### WHAT THE TASK REQUIRES
Set down word for word the lines that begin the entries and run through the line containing "1599x999 pixels.". Give nothing further.
*** Opening SUPPLIED MATERIAL ***
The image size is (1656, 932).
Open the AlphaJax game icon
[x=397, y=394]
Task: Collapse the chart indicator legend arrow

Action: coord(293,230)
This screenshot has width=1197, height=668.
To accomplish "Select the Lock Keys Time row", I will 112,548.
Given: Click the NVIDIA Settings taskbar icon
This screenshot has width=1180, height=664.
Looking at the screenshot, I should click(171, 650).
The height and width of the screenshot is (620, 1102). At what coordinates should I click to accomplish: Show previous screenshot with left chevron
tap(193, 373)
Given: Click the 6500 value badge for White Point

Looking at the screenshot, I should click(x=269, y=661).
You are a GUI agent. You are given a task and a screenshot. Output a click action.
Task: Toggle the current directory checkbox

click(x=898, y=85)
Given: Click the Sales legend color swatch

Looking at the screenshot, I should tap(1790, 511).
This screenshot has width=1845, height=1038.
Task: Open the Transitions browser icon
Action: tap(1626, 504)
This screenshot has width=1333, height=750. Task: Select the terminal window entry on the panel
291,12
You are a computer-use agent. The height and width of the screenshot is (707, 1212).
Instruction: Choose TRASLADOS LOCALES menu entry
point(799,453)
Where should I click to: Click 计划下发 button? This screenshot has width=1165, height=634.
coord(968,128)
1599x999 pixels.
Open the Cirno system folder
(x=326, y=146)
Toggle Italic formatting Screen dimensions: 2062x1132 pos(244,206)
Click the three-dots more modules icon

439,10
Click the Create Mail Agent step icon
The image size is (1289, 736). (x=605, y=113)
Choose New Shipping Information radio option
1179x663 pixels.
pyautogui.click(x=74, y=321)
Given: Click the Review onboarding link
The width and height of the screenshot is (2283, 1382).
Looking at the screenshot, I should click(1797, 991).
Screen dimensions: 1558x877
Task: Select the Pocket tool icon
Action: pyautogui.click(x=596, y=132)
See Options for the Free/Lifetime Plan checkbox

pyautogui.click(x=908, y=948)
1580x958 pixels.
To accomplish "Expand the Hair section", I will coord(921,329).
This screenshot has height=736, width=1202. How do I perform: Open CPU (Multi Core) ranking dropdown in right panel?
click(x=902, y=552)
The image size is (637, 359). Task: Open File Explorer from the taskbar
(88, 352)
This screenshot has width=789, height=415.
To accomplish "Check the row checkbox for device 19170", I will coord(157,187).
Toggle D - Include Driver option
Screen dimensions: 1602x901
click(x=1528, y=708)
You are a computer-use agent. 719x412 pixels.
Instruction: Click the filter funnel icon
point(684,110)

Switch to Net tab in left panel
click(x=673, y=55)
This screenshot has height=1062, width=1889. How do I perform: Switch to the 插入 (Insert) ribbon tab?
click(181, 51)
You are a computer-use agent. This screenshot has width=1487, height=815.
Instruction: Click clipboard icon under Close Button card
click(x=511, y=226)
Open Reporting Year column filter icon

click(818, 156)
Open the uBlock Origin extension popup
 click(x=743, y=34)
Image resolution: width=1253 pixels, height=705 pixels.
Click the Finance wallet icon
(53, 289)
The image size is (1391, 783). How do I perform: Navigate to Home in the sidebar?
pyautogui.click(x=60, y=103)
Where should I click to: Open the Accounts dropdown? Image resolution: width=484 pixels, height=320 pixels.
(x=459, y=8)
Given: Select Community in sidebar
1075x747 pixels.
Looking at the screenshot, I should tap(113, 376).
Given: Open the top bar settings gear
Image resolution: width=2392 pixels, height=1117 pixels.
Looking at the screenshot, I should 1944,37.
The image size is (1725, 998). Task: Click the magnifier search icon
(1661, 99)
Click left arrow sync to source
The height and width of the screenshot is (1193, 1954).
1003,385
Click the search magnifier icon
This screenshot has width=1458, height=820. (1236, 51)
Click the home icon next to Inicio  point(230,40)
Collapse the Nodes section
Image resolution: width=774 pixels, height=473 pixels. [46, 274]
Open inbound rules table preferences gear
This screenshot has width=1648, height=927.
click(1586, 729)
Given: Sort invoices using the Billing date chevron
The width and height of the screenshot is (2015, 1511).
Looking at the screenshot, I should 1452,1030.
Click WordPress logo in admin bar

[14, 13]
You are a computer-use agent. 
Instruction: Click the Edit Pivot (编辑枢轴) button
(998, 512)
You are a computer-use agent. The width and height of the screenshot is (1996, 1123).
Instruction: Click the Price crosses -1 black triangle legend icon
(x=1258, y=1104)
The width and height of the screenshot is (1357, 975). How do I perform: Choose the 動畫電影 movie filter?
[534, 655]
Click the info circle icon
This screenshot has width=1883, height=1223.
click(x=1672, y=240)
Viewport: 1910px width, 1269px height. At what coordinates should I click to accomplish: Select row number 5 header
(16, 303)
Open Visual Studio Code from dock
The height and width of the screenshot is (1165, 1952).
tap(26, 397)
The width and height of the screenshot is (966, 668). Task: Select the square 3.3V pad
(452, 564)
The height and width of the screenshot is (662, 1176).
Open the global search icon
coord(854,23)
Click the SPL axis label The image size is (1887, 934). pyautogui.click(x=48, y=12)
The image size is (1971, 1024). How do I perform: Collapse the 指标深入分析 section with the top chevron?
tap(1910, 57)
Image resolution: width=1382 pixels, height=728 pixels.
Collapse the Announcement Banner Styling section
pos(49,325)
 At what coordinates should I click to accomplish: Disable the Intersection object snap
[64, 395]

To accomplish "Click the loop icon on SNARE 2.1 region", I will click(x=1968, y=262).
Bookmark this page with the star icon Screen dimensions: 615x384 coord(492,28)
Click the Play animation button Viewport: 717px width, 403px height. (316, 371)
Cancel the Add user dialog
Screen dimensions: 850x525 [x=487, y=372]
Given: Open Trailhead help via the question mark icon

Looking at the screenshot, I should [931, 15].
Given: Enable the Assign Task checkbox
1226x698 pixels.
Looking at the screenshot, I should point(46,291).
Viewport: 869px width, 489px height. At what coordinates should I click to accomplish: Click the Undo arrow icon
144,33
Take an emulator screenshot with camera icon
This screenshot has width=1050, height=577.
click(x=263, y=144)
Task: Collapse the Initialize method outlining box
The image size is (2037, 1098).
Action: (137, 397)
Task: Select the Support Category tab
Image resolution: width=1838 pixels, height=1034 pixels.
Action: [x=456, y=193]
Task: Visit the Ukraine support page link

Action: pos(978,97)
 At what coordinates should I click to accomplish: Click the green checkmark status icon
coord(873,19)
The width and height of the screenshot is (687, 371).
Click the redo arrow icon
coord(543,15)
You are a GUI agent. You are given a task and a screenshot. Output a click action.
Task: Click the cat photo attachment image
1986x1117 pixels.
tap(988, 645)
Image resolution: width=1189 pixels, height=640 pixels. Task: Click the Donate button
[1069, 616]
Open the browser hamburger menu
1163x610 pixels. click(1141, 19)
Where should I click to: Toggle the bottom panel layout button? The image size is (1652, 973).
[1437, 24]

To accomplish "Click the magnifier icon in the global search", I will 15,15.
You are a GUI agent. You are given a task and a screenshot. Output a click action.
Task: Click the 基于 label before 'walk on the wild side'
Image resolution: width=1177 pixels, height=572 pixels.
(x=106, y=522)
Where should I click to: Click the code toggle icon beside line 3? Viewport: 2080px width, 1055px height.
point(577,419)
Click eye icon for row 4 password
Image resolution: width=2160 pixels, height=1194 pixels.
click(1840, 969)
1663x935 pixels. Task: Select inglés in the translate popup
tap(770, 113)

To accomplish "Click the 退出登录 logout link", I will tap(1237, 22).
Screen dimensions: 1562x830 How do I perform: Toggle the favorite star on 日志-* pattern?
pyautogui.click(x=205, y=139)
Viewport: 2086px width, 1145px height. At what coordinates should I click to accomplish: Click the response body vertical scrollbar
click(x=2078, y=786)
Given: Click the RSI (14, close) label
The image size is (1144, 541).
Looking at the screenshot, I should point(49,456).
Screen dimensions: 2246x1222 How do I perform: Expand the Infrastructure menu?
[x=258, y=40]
*** Closing SUPPLIED MATERIAL ***
### YOUR RESPONSE
The image size is (1656, 932).
Open the AlphaJax game icon
[x=397, y=394]
Task: Collapse the chart indicator legend arrow

Action: coord(293,230)
This screenshot has width=1197, height=668.
To accomplish "Select the Lock Keys Time row", I will 112,548.
Given: Click the NVIDIA Settings taskbar icon
This screenshot has width=1180, height=664.
Looking at the screenshot, I should click(171, 650).
The height and width of the screenshot is (620, 1102). At what coordinates should I click to accomplish: Show previous screenshot with left chevron
tap(193, 373)
Given: Click the 6500 value badge for White Point

Looking at the screenshot, I should click(x=269, y=661).
You are a GUI agent. You are given a task and a screenshot. Output a click action.
Task: Toggle the current directory checkbox

click(x=898, y=85)
Given: Click the Sales legend color swatch

Looking at the screenshot, I should tap(1790, 511).
This screenshot has width=1845, height=1038.
Task: Open the Transitions browser icon
Action: tap(1626, 504)
This screenshot has width=1333, height=750. Task: Select the terminal window entry on the panel
291,12
You are a computer-use agent. The height and width of the screenshot is (707, 1212).
Instruction: Choose TRASLADOS LOCALES menu entry
point(799,453)
Where should I click to: Click 计划下发 button? This screenshot has width=1165, height=634.
coord(968,128)
1599x999 pixels.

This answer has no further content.